2026 Snapshot: What First-Time Buyers Should Know
Here's where things stand this year:
FHA loan limit: up to $541,287 for a single-family home in Marion County, which is the 2026 floor that applies across Indiana.
Rates: 30-year mortgage rates are sitting near 6.5%, roughly a point below their recent peak. See our current Indianapolis mortgage rates for the latest read.
IHCDA income caps: adjusted again for 2026 to reflect wage growth, so more buyers qualify than they expect. Confirm the current Marion County cap with an approved lender.
How to Choose the Right Program for You
Every buyer's situation is different, but the path narrows fast once you work through these:
Check your eligibility. Review your credit score, income limits, and purchase-price caps for each program before you fall in love with a house.
Get pre-approved with a local lender. Not every lender participates in IHCDA or grant programs, so ask up front.
Take a homebuyer education course. Most assistance programs require one, and they genuinely help with budgeting and what to expect at closing.
Stack benefits. You can often combine an FHA loan with IHCDA down payment assistance or a local grant for the biggest savings.
Example: How Indy Buyers Stack Programs
Say you're buying a $250,000 home in Beech Grove with an FHA loan. You'd typically need $8,750 down (3.5%). With IHCDA down payment assistance of around 5%, you could pick up roughly $12,500 toward that down payment and part of your closing costs. That can put you in your first home with little upfront cash and equity building from day one.
How Roots Realty Co. Helps You Execute
Most first-time buyers lose money in the gaps between programs, not on the house itself. Our agents are investors who buy in this market themselves, so we know which lenders run which programs, where the grant rounds stand, and how to layer assistance without tripping a rule that disqualifies you. If you're not sure where to start, the best first move is a quick conversation and a look at the best Indianapolis neighborhoods for first-time buyers.
Final Thoughts: Your Path to Homeownership in Indy
Buying your first home in Indianapolis doesn't have to feel out of reach. Between state-backed assistance, local grants, and national FHA, USDA, and VA options, there are real tools built to get you there faster. The trick is knowing which ones stack and which lenders actually run them.

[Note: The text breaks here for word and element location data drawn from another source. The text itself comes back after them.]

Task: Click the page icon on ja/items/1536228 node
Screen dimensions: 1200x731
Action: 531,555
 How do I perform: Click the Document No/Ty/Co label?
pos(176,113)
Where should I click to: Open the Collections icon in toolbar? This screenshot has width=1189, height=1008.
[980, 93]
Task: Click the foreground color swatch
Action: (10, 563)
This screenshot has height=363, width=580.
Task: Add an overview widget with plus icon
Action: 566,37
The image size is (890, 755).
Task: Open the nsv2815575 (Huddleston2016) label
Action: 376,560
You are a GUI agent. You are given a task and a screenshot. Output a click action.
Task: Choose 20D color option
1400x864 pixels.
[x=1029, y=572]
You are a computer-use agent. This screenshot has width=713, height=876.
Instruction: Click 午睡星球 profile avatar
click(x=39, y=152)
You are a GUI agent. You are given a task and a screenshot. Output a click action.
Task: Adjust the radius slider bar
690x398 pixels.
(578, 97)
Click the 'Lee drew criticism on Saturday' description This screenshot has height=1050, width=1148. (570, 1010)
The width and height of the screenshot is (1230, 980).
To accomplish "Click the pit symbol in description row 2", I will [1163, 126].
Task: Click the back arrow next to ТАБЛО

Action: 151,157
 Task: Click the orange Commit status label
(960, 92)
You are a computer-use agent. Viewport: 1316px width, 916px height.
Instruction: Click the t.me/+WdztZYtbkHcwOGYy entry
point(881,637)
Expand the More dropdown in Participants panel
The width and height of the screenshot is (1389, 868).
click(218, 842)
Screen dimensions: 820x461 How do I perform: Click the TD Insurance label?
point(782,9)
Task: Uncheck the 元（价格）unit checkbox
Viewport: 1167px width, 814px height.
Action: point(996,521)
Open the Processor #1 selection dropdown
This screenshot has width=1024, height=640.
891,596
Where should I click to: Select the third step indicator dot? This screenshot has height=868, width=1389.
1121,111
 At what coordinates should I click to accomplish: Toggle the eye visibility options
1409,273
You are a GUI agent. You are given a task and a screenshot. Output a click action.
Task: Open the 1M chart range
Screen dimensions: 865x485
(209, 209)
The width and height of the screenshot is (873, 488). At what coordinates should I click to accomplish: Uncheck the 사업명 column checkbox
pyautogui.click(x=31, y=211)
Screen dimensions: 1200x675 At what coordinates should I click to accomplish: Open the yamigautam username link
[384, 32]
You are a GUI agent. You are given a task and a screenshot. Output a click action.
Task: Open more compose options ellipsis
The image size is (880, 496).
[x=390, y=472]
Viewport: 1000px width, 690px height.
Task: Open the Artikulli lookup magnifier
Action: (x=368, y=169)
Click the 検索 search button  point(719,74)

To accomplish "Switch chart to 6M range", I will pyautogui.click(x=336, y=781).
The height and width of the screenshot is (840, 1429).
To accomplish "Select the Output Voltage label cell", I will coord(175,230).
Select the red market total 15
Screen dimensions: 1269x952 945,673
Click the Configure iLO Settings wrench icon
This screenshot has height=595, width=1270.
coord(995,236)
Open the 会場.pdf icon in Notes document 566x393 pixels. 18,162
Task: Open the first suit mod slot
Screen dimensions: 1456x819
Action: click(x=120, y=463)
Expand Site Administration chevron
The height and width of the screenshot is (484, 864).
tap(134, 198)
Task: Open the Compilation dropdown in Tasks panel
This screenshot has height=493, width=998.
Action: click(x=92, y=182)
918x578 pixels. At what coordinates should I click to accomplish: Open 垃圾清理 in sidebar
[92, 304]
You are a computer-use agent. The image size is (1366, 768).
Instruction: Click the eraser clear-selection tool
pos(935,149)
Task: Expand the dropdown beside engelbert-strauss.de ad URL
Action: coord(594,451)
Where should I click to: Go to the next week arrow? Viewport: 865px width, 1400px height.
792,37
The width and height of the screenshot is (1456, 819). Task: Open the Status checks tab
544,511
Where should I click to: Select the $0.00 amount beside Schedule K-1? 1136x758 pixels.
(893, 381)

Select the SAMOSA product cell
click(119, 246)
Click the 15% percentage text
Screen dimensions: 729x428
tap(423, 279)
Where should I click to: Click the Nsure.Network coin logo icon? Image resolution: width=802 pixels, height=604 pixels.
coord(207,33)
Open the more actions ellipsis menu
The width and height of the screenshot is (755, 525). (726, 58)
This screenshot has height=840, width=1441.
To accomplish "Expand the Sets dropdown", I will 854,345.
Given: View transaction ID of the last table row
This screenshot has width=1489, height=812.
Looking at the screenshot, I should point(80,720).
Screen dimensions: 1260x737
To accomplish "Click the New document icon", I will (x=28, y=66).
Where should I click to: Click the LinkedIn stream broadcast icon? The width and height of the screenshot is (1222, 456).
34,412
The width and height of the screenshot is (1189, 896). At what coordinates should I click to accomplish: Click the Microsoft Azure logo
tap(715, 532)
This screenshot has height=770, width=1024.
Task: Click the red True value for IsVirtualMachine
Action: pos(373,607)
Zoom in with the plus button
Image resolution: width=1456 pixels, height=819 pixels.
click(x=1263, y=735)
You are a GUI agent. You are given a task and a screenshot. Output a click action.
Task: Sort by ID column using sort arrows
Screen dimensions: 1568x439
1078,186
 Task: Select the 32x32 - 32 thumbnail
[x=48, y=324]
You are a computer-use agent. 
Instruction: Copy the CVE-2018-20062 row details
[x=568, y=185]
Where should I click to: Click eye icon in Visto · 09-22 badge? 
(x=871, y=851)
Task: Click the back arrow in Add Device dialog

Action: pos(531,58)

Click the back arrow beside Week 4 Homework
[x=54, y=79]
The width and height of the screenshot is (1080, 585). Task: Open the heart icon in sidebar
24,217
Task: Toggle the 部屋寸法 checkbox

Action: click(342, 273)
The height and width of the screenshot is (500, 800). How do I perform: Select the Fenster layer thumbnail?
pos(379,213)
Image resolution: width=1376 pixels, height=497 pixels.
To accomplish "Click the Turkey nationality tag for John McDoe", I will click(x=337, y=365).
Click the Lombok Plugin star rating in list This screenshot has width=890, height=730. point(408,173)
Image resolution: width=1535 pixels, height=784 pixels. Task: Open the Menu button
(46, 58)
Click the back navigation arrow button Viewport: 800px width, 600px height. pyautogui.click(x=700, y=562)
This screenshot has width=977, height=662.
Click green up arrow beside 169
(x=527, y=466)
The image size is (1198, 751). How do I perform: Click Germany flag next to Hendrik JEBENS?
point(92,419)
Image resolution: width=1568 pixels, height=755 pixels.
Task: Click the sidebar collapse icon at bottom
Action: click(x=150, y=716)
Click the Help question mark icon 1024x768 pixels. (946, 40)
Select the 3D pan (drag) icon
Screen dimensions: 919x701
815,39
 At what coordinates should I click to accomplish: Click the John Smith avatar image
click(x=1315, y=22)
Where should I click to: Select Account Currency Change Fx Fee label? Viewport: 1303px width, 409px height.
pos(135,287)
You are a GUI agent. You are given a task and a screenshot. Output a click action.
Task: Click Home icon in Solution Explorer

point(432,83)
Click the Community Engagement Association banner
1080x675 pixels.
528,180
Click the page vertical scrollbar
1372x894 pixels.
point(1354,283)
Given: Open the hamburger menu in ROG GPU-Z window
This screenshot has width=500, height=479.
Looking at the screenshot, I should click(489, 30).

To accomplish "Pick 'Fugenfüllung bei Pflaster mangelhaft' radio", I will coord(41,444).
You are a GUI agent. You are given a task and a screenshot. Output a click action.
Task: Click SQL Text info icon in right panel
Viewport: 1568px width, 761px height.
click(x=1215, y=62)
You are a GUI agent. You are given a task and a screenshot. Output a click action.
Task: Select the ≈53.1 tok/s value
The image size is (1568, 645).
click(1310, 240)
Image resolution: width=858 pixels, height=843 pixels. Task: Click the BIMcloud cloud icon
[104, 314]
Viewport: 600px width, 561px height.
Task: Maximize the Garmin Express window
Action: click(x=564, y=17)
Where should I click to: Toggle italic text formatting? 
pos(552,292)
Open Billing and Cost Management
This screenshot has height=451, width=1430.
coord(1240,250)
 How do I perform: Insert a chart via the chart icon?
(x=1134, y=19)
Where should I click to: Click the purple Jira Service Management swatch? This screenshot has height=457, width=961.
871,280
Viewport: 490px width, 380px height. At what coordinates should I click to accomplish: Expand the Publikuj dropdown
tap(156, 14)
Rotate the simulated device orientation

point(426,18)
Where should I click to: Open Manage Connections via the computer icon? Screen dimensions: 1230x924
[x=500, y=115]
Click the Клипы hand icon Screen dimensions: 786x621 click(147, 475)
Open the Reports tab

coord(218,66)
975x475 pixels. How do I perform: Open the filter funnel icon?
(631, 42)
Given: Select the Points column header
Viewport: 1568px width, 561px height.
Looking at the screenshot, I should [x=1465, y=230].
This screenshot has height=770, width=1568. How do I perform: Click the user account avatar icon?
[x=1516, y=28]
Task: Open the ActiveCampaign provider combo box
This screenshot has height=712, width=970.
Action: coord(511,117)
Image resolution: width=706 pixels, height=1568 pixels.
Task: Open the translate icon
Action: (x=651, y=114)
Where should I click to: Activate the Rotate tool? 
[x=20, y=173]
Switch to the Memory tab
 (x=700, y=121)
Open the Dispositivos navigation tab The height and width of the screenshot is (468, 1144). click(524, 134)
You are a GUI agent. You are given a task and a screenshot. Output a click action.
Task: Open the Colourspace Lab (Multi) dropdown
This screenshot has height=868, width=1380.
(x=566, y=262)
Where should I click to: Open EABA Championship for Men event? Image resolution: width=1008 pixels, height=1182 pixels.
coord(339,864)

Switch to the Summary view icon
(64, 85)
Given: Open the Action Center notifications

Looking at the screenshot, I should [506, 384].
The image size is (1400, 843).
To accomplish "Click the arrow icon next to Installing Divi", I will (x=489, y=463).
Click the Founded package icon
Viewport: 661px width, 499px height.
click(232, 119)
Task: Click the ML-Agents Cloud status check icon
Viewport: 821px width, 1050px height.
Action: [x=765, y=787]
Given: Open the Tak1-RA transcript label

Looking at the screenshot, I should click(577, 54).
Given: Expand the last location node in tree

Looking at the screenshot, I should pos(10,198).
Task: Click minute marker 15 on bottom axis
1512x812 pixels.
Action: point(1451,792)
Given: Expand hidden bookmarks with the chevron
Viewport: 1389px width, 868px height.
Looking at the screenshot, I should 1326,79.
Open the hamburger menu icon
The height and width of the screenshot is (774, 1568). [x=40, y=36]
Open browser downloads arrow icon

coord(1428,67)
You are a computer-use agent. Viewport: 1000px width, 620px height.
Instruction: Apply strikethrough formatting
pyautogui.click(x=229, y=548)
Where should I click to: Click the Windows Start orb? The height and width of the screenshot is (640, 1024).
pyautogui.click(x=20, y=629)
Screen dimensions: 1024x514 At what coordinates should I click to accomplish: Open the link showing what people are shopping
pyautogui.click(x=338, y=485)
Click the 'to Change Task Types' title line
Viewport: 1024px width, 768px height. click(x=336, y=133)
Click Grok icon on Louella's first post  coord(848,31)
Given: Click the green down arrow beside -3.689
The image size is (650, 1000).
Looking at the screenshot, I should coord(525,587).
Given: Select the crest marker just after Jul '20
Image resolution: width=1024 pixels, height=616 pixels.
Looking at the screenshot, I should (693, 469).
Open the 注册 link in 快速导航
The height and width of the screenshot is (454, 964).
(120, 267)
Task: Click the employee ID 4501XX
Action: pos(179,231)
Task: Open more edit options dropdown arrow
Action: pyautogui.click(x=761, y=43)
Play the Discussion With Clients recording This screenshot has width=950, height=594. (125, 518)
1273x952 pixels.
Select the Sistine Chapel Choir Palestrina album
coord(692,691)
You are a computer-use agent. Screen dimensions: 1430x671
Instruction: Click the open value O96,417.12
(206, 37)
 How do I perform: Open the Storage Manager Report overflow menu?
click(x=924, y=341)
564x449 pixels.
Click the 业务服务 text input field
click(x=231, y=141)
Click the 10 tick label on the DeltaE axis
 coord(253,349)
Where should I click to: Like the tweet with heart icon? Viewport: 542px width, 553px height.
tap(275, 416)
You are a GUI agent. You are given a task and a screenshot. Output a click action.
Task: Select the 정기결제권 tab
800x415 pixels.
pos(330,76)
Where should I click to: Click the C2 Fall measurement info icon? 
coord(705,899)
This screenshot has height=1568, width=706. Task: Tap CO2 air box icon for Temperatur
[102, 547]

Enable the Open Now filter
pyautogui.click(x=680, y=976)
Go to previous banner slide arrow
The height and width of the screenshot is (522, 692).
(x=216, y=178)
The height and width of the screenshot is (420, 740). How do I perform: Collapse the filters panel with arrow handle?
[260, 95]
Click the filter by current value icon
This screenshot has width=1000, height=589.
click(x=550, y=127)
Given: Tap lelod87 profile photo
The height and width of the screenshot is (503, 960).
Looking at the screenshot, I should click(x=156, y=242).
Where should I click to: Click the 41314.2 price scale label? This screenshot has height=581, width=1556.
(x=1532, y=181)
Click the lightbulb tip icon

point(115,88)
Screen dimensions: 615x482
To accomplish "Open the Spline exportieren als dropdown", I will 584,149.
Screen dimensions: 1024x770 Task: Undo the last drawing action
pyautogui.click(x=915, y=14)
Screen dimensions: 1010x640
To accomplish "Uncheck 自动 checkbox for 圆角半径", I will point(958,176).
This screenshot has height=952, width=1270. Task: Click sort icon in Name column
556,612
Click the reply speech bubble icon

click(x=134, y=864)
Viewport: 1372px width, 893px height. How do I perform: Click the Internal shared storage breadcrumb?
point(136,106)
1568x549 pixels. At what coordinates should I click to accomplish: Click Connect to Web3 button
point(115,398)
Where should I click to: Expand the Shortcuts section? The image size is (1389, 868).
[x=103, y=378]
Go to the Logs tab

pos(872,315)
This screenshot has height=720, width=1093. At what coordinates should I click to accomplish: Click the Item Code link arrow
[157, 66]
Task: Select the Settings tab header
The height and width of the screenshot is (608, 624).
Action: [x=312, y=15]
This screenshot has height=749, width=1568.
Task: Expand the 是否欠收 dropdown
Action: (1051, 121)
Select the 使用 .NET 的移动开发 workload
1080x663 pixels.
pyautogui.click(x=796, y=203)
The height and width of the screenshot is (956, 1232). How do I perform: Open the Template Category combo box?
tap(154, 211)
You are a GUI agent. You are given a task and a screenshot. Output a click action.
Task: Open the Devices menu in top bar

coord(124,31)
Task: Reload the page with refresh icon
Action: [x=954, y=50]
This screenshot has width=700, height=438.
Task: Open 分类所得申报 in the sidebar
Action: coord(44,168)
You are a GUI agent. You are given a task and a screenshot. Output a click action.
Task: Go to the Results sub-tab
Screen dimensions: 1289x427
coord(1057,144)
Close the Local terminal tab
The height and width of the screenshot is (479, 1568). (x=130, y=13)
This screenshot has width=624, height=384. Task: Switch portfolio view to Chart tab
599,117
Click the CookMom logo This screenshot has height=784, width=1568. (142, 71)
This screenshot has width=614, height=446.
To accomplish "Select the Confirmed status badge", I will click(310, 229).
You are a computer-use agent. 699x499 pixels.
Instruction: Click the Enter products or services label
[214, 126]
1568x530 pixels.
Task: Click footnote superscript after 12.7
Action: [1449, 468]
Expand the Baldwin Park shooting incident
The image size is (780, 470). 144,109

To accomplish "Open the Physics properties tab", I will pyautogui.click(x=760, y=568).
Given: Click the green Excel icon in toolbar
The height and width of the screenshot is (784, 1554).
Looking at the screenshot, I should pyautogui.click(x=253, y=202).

If you're unsure where to start, connect with a Roots Realty Co. agent who can match you with the right programs and lenders for your goals. Explore our buyer resources to get started.
Frequently asked questions
Quick answers from this guide.
What credit score do I need for a first-time homebuyer program in Indianapolis?
FHA loans go as low as 580. IHCDA assistance programs and most conventional loans generally want 640 or higher, depending on your debt-to-income ratio.
How much down payment do I need to buy a home in Indianapolis?
FHA loans need 3.5% down. USDA and VA loans can be $0 down. With IHCDA down payment assistance layered on top, many first-time buyers cover most or all of the down payment.
Do I have to repay IHCDA down payment assistance?
It's usually a forgivable second mortgage. Stay in the home for the full term, which can run as long as nine years for some programs, and it's forgiven. Sell or refinance early and you repay it.
Can I combine an FHA loan with IHCDA assistance?
Yes. Pairing a federal FHA loan with state down payment assistance is one of the most common ways Indy buyers lower upfront costs.
Do I have to be a true first-time buyer to qualify?
Usually, but if you haven't owned a home in the past three years you typically still count as a first-time buyer. Veterans and buyers in certain target areas may have exceptions.